Seemingly hewn from limestone and Whin Sill, the very rocks that give Upper Teesdale is character, Margaret has been a ceaseless advocate for the special flora for now 70 years, always speaking with deep scientific authority shot through with an evident love for this unique place. Put simply, the book is a must for anyone interested in, or visiting, Teesdale.
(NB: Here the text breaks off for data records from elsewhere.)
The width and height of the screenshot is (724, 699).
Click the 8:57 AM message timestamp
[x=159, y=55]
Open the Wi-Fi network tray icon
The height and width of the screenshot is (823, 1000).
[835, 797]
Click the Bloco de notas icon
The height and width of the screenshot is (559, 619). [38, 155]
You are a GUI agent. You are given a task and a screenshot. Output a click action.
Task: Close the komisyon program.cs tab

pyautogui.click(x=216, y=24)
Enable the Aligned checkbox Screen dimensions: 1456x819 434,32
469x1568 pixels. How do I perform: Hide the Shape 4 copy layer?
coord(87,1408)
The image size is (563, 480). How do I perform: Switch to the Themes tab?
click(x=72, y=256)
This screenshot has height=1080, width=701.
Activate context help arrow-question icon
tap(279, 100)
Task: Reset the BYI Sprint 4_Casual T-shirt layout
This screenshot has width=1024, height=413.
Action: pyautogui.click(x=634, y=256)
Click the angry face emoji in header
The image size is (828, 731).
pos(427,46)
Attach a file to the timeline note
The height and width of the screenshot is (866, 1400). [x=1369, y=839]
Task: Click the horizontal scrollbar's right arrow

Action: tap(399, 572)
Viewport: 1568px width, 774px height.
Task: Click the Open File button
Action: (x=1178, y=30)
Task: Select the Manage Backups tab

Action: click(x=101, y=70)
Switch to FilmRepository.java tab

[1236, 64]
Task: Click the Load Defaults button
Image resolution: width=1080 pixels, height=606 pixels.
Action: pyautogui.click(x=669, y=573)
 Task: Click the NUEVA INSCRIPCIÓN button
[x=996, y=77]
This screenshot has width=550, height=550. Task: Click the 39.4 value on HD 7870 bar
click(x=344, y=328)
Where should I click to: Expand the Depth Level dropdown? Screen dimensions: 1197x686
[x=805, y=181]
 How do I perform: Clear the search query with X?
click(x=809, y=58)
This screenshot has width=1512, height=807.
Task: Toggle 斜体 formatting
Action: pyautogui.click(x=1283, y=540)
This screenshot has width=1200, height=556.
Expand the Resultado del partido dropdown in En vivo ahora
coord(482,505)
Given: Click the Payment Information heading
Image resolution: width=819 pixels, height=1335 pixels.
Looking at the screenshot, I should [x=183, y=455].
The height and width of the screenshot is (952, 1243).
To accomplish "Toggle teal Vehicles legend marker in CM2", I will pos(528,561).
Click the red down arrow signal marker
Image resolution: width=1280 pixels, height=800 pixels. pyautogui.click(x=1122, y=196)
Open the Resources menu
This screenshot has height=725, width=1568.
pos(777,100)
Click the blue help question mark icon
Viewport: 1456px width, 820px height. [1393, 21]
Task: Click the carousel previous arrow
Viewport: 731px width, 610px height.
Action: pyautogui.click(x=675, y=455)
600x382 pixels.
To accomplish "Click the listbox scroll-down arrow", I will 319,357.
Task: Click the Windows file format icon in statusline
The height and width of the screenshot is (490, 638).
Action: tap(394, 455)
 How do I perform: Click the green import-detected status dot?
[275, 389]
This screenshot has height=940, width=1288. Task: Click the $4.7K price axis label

Without Margaret’s tenacity, the latter half of the 20th century would have seen huge, destructive inroads into this irreplaceable part of our botanical heritage. Even MEB failed to stop the destruction wrought by the imposition of Cow Green Reservoir on the landscape but, ever the scientist, she made the most of the opportunity to study ‘rescued rarities’ in cultivation, as well as to catalogue and survey those that remain with renewed urgency.

Now that the contents of her brain are available to us all, there is simply no excuse for us not to support the work of the Teesdale Special Flora Research and Conservation Trust (yes, of course set up by Margaret, in 2017) and enable it to carry forward her (thankfully) still-living legacy.

 

Thank you Margaret, and we can only wish you many more years of striding the hills among the flowers you love and have done so much to protect for us all.